TEXT FOR ANALYSIS
▼
US battery storage adds 57.6 gigawatt-hours in a single year as Texas prepares to overtake California

A 52 percent jump over 2024 pushes utility-scale storage past every prior annual tally, and the center of gravity moves from ISO-NE and CAISO toward ERCOT.

The curve did not just keep bending. It bent faster. The US installed 57.6 gigawatt-hours of new energy storage in 2025, according to Wood Mackenzie and the Solar Energy Industries Association's joint tracking, which amounts to the largest single year of additions on record and a fifty-two percent jump over 2024's already-record figure. Texas and California together accounted for roughly eighty-two percent of the total, and by the end of 2026 ERCOT is projected to overtake CAISO as the country's largest storage market outright.

The bending of the curve is structural rather than policy-driven. Lithium iron phosphate cell prices have kept falling through successive oversupply cycles in China; interconnection queues across ERCOT and the Southwest Power Pool are dominated by hybrid solar-plus-storage proposals; and retail tariffs in California have made behind-the-meter batteries pencil out in markets where they didn't two years ago. The cumulative California fleet now sits at 16,942 megawatts, a number the state's governor used at COP30 in November 2025, up roughly 2,100 percent from the 2019 base.

The specific mechanism matters for the next decade of grid planning. Storage is no longer an accessory to renewable generation; it is the dispatchable capacity class that is growing fastest on the system. Texas's leap ahead of California is partly a pricing story — ERCOT's energy-only market rewards fast-responding assets more aggressively than a capacity-market ISO does — and partly a siting story. Land, labour, and interconnection remain easier in West Texas than in the San Joaquin Valley, and the builders have noticed.

The winners are the integrators, the lithium cell manufacturers with US-sited assembly, and every developer whose pipeline assumed batteries would be available on the other end of interconnection. The losers are the peaking gas units whose capacity revenues are being directly cannibalised, and the utilities whose forecasting models still treat storage as a marginal resource rather than a central one.

What the year-end number forecloses is the assumption that renewables' intermittency problem is open-ended. The problem is being solved, cell by cell, at a cadence the forecasting community keeps underestimating. What it opens is a harder regulatory question: how to compensate assets whose value is measured in hours rather than megawatts, on a grid whose tariff structures were designed for neither.
▲
Stored data:
▼
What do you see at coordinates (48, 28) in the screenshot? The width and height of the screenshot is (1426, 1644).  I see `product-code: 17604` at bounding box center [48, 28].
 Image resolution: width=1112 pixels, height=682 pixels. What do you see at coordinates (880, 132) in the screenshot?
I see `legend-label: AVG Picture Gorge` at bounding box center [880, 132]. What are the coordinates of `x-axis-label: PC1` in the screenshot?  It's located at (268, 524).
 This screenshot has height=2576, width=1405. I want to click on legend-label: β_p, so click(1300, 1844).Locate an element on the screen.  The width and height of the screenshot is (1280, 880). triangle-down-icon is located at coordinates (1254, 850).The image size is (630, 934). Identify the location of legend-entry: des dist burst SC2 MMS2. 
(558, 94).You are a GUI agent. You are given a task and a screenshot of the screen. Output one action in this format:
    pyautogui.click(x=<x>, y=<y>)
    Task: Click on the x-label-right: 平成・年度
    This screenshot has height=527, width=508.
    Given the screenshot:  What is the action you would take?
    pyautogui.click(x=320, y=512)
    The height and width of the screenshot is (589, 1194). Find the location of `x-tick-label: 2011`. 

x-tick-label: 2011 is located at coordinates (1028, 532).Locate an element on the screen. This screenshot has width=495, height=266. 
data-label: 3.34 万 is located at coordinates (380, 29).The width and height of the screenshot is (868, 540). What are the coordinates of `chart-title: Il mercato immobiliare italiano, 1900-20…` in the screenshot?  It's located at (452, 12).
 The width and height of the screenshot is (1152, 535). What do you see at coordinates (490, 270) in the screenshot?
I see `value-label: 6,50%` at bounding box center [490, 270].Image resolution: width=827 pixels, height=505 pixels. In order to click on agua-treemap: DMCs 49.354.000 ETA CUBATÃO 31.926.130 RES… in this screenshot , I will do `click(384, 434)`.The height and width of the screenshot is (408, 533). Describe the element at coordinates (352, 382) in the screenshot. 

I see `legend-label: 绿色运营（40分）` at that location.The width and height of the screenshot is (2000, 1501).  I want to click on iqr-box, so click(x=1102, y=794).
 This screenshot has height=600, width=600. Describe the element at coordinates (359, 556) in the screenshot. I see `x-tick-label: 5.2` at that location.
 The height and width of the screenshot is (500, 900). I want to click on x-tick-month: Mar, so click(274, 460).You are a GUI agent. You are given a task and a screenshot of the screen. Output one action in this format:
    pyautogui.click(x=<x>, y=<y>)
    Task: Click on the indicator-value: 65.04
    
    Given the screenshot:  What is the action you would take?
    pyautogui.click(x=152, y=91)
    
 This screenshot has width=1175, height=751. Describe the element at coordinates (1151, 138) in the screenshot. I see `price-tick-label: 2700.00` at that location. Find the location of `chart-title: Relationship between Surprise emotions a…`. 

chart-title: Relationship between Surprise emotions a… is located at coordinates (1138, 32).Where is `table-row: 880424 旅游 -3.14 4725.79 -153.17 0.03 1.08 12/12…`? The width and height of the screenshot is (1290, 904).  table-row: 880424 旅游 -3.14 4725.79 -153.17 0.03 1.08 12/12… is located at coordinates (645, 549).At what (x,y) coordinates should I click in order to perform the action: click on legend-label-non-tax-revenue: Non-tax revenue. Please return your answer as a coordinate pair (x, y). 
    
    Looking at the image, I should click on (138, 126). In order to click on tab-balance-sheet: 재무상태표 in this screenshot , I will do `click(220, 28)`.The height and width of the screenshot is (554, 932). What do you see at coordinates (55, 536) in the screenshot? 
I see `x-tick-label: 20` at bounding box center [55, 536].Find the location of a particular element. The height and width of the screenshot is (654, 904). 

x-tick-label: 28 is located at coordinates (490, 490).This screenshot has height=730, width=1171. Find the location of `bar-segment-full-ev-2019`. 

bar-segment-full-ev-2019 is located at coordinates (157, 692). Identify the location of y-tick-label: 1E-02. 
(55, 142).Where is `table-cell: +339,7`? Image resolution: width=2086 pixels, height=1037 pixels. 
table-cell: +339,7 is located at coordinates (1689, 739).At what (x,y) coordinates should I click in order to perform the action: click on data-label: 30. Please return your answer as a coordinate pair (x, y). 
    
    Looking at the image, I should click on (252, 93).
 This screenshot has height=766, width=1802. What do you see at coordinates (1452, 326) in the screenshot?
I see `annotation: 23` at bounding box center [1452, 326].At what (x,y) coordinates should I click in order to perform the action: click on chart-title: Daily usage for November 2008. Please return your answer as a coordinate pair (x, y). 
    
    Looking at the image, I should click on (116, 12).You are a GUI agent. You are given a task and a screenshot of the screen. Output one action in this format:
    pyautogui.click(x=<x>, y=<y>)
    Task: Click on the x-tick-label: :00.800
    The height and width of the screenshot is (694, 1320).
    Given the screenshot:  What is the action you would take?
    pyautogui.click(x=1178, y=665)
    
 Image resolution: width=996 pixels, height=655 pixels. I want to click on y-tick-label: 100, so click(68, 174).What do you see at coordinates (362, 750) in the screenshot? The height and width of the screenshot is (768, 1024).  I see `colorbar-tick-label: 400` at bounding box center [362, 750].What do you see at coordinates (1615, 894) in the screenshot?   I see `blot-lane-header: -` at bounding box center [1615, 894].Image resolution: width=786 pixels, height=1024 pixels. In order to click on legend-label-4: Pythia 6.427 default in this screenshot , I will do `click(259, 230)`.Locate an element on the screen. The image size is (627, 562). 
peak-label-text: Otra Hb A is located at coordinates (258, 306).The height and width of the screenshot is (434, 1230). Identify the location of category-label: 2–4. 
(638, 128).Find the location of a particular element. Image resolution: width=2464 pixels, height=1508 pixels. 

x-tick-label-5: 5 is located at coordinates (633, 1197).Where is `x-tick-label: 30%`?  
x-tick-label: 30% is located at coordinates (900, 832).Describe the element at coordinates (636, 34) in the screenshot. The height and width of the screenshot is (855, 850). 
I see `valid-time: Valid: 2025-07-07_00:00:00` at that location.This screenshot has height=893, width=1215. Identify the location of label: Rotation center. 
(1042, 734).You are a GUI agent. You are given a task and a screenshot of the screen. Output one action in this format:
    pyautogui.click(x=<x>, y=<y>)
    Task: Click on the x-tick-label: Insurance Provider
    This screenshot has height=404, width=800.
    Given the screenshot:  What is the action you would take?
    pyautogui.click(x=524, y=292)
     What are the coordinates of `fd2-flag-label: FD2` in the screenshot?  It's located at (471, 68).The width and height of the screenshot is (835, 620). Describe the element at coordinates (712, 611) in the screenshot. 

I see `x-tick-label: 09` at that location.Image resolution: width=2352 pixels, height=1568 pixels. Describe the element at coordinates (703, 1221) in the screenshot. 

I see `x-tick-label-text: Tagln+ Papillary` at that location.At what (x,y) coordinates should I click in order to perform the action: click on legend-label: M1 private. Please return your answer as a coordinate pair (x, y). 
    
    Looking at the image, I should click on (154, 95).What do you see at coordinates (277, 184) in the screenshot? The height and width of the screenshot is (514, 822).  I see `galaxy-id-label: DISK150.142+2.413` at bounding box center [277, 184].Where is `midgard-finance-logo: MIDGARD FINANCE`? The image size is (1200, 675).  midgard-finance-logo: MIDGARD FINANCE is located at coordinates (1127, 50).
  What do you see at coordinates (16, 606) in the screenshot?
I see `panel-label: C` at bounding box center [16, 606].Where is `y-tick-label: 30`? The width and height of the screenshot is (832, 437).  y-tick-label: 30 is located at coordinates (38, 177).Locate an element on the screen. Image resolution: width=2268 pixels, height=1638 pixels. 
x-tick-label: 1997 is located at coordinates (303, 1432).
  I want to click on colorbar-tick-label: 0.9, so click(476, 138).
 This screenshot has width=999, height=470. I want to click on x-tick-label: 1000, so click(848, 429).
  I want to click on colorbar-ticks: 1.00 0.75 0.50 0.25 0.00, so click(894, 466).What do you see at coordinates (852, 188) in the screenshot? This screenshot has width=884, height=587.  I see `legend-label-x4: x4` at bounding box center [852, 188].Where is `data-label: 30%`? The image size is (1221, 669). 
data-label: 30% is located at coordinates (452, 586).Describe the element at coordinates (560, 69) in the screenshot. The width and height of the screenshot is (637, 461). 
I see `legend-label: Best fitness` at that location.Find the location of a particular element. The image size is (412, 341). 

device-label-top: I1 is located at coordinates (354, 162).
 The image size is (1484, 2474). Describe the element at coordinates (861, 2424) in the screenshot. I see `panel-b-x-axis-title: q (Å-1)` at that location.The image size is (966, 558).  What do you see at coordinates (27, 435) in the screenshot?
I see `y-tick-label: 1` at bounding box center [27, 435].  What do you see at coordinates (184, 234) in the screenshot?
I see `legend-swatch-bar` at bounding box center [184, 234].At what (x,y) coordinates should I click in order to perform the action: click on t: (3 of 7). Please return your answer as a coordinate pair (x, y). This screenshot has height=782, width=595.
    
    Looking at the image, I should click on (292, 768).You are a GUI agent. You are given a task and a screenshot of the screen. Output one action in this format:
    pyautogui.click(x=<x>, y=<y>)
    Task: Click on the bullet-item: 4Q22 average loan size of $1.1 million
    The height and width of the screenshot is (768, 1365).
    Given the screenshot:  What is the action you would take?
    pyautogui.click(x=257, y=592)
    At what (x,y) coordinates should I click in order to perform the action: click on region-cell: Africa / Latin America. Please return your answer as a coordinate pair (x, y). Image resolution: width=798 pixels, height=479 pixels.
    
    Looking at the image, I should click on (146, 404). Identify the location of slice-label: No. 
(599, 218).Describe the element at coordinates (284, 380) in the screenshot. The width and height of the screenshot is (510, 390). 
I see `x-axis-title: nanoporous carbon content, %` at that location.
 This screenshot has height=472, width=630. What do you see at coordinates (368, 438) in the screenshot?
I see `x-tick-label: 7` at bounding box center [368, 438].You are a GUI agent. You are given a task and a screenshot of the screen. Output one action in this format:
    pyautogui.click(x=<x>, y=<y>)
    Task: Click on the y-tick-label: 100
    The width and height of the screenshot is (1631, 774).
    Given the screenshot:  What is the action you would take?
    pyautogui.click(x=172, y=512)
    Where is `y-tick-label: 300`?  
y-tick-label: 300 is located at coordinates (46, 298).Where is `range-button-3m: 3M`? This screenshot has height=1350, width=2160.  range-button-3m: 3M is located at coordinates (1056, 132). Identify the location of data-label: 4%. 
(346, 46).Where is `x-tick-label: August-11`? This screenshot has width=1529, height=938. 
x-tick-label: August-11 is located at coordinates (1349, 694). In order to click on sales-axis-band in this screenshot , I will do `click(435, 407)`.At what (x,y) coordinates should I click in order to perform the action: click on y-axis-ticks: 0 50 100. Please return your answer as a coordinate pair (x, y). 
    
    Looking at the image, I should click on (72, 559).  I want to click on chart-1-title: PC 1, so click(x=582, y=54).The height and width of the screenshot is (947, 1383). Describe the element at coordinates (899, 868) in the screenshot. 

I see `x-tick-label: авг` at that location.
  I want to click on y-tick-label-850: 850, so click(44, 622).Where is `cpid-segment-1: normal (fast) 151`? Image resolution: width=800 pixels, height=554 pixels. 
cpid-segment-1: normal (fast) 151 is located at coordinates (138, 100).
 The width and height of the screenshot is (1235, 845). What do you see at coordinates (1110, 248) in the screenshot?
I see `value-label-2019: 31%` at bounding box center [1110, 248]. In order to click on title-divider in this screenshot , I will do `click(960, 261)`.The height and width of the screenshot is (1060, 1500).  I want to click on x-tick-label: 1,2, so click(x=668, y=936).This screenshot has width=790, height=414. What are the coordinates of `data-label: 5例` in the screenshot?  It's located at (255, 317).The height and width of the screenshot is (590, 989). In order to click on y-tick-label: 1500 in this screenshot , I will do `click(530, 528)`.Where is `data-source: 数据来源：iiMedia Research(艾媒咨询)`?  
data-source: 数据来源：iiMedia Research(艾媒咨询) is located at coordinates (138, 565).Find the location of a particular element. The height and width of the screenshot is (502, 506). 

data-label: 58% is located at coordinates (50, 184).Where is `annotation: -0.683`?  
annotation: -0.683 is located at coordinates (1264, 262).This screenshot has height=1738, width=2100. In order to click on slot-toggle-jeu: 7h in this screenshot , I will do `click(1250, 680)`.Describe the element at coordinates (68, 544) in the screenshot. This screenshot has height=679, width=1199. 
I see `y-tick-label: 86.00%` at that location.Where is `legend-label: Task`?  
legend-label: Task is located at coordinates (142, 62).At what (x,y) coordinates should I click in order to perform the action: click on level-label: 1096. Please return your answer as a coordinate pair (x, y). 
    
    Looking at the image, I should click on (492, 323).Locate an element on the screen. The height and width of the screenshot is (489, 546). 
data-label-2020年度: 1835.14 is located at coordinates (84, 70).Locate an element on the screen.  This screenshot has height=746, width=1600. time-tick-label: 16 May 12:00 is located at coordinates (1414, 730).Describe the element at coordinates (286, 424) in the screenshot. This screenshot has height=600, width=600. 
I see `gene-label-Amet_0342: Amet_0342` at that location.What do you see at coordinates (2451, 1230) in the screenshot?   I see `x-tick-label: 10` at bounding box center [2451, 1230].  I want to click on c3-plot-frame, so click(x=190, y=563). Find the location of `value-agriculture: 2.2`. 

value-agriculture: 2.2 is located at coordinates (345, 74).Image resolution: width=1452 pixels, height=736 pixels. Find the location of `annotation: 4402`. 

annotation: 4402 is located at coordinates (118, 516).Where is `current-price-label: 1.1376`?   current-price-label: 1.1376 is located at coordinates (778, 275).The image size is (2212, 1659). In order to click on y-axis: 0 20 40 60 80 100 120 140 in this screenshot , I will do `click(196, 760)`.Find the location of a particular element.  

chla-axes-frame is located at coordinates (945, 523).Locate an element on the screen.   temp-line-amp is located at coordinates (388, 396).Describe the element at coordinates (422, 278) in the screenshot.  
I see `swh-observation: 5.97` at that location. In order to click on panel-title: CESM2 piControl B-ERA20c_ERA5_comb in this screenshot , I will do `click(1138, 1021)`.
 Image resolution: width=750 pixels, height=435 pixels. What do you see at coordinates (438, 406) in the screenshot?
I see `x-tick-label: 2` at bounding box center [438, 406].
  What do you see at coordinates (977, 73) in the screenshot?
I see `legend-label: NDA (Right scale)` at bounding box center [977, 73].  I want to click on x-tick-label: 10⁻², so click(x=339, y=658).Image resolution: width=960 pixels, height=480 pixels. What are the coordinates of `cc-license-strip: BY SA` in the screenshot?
▲
Retype the part of the battery storage article between "US battery storage" and "CAISO toward ERCOT.", inclusive.

RESULT OF THE TASK
US battery storage adds 57.6 gigawatt-hours in a single year as Texas prepares to overtake California

A 52 percent jump over 2024 pushes utility-scale storage past every prior annual tally, and the center of gravity moves from ISO-NE and CAISO toward ERCOT.